Warship with the flag of the Egyptian Navy.
(photo credit: Wikimedia Commons)
An investigation is under way in Egypt into a November 12 incident during which Islamic State fighters hijacked an Egyptian navy missile boat. The insurgents planned to then attack and hijack an Israeli ship and to use it as leverage for the release of Palestinian prisoners, Arab media reported Monday.
The hijacked ship departed from Damietta Port in northern Egypt. An Islamic State fighter replaced the boat’s intended captain by staging a car accident in which the latter was supposedly involved in. Islamic State fighters then hijacked the ship as it was departing from the canal, according to an Egyptian report.

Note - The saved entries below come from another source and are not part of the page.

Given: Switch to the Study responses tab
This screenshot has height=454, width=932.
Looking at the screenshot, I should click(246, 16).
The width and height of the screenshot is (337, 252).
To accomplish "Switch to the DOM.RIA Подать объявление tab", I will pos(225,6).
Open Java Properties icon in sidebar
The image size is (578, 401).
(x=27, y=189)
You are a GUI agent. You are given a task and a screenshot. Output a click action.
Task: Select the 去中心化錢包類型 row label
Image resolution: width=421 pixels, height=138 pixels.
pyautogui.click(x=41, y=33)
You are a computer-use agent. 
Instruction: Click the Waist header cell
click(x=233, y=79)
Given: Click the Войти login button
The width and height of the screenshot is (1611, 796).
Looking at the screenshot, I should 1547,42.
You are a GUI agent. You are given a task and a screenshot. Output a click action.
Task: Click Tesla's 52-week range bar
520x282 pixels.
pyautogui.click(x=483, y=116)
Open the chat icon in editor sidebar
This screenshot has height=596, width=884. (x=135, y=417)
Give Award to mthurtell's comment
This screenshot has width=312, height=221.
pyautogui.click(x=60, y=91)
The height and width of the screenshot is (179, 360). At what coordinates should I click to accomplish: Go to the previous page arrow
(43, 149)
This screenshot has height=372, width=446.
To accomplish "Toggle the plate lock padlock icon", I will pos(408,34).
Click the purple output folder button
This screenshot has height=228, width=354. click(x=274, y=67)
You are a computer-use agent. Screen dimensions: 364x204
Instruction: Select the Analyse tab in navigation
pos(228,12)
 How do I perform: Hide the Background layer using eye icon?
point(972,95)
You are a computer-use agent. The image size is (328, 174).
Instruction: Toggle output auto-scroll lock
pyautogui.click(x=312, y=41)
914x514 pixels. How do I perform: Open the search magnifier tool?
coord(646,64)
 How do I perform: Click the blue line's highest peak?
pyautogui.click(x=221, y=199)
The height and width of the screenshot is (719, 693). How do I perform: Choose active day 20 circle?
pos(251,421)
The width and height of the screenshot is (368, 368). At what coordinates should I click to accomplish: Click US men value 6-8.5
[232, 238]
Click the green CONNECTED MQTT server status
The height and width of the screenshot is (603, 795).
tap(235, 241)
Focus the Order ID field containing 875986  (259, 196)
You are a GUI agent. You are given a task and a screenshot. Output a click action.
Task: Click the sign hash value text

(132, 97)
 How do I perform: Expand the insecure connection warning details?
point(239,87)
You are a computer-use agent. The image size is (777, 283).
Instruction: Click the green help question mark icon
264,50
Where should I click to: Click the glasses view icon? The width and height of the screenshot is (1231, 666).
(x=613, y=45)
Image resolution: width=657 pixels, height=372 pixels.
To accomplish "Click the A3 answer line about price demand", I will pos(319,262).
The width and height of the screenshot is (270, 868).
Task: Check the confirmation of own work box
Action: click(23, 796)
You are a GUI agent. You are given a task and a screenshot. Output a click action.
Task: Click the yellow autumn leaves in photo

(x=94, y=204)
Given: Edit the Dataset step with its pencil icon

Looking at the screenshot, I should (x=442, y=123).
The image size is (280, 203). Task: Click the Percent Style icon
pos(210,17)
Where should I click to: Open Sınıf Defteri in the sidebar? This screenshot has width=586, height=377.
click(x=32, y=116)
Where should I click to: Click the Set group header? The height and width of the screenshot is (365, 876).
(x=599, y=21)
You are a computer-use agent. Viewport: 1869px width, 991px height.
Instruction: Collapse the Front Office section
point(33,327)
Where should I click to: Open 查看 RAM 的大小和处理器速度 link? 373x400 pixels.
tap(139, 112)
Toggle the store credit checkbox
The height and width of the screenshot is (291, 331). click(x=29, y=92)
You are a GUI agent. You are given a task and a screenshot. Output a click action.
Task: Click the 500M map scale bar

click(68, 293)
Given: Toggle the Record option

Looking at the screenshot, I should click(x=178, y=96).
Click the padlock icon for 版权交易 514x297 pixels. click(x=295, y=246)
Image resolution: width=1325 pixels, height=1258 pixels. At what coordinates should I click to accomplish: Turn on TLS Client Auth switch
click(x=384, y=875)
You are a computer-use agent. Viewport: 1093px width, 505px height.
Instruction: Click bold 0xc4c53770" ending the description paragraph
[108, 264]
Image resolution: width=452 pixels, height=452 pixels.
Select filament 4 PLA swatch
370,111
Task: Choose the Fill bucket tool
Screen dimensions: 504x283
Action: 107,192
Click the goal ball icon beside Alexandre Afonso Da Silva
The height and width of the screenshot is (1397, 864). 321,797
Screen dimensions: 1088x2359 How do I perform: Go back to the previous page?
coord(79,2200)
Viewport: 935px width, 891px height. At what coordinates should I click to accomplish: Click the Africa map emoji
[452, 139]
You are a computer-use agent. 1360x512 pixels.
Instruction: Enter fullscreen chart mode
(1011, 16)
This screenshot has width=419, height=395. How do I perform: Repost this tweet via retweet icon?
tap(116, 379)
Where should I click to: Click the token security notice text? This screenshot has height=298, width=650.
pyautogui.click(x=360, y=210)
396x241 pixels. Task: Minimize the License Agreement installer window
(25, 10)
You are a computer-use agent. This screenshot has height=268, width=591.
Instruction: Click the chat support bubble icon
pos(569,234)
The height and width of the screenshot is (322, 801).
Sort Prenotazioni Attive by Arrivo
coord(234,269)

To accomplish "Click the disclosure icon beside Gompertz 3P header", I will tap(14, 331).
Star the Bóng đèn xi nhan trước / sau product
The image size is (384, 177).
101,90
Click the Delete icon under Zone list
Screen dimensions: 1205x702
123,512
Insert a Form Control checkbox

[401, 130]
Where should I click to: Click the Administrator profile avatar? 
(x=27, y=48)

The Egyptian navy began suspecting wrongdoings when the hijacked ship failed to identify itself.
Broadcasts from the boat later revealed the identity of the captain, tying him to Islamic State, and confirming the navy’s concerns.
Egypt sent out reinforcement boats to the scene, and the hijacked ship was neutralized after an exchange of fire. Eight of the ship’s sailors have been missing since.
Five soldiers were injured in the incident in addition to the eight soldiers declared missing, according to the Egyptian military.
Three Islamic State-captained boats attacked the missile ship off the shores of Damietta. The Egyptian navy, with the assistance of Egyptian air force helicopters, attacked the three boats and killed some Islamic State fighters and arrested 32 others, the military added.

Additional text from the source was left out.